In 1997, Jayadeva Yogendra organized the International Conference called WHY- World Householders Yoga Conference, which was presided over by the Dalai Lama. He established the first museum on Yoga in 1987, which was inaugurated by Giani Zail Singh, President of India.

He was the Governing Body member in Central Council for Research in Indian Medicine and Homeopathy and also member of Scientific Advisory Board of Yoga. He carried a survey of Yogis in India and history of Yoga literature published in Yoga and Modern Life 1961.

== Bibliography ==
Dr. Jayadeva has authored several books and edited the Yoga Cyclopedia Series.

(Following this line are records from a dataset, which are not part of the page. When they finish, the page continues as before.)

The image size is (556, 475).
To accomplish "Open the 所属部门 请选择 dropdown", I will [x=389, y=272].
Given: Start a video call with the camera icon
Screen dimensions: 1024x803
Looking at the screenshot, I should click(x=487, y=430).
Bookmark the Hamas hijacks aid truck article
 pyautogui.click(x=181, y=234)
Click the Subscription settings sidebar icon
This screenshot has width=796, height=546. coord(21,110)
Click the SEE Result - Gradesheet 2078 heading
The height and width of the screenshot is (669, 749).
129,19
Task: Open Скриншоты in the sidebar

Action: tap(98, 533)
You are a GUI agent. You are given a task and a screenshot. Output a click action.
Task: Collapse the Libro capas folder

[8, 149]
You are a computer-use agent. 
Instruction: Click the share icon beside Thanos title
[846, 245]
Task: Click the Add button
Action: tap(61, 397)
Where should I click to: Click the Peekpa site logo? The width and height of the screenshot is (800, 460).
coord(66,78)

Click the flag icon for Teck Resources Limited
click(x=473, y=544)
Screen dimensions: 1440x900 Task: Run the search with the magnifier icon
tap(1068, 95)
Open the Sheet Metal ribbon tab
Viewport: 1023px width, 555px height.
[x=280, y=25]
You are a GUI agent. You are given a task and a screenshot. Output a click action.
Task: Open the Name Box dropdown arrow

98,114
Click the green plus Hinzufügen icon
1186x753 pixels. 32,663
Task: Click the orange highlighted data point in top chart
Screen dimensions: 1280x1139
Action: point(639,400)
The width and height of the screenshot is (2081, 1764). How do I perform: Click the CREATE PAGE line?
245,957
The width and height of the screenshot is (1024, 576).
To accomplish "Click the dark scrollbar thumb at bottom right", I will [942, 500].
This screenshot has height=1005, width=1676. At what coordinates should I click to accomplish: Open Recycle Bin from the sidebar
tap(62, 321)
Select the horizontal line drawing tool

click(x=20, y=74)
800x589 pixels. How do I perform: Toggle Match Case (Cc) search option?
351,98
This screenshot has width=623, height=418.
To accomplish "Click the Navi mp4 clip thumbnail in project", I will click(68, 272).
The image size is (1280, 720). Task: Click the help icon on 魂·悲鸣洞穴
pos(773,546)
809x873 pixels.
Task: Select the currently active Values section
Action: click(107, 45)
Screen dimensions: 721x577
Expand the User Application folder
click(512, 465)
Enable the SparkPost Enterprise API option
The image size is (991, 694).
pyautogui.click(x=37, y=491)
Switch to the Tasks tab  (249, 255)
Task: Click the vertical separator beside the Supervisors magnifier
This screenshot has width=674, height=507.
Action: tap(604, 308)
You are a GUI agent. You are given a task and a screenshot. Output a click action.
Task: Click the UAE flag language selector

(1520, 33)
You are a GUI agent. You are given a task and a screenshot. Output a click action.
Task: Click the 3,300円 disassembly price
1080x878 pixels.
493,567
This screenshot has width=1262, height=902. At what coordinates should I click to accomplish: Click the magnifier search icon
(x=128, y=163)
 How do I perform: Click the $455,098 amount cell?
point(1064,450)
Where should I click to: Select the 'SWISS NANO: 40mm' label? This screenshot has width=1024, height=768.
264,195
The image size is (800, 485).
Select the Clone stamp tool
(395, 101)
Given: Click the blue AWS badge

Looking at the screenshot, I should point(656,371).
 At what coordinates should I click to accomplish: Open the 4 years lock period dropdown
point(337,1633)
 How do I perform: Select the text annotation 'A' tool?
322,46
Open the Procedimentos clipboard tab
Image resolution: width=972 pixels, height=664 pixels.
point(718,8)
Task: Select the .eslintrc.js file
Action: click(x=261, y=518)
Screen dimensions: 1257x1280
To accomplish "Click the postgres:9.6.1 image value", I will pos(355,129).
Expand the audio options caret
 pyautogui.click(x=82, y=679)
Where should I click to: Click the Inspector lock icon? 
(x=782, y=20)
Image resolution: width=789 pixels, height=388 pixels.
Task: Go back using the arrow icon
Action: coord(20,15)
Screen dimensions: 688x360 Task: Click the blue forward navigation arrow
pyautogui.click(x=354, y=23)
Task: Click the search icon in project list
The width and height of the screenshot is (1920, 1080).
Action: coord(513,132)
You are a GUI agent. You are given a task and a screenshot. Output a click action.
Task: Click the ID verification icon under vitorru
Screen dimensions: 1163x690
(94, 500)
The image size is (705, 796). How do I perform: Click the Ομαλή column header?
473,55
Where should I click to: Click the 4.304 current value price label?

- Yoga of Caring (1997), ISBN 8185053375
- Yoga Therapy in Asthma, Diabetes and Heart Disease (1987), ISBN 8185053308
- Yogic life : a cure for asthma & bronchitis (1993), ISBN 978-81-85053-32-5
- Pregnancy, parenthood & Yoga (1994)
- Insights through Yoga (2000), ISBN 9788185053530
- Problems and Solutions (2006), ISBN 8185053529
- Your Words Our Path (2005), ISBN 8185053677
- Inspiration (2003), ISBN 8185053626
- Reflections (1999), ISBN 8185053480
- Master Strokes Volume I (2004), ISBN 8185053650
- Master Strokes Volume II (2006), ISBN 8185053685
- Yoga Sutras of Patanjali (2009), ISBN 9789385902659
- Yoga Cyclopedia Volume I – Asanas and hundred topics starting with letter ‘A’ (1988), ISBN 8185053197
- Yoga Cyclopedia Volume II – Letter ‘B’ and Yoga Education for the Child and the Adult (1988), ISBN 8185053227
- Yoga Cyclopedia Volume III – Stress Management and Mental Health (1993)
- Yoga Cyclopedia Volume IV – Mystics and Demystifying Mysticism (2006), ISBN 818505374X
- Yoga in Modern Life (1996)
- Yoga Today

== Recantation ==
- He was featured in Who's Who India in 1972 and 2000.

== Death ==

Jayadeva Yogendra died on 16 February 2018. He was survived by his wife Hansa and son Hrishi. The Ministry of AYUSH and Morarji Desai National Institute of Yoga paid tribute to Jayendra Yogendra at the International Yoga Festival in New Delhi on 22 March 2018.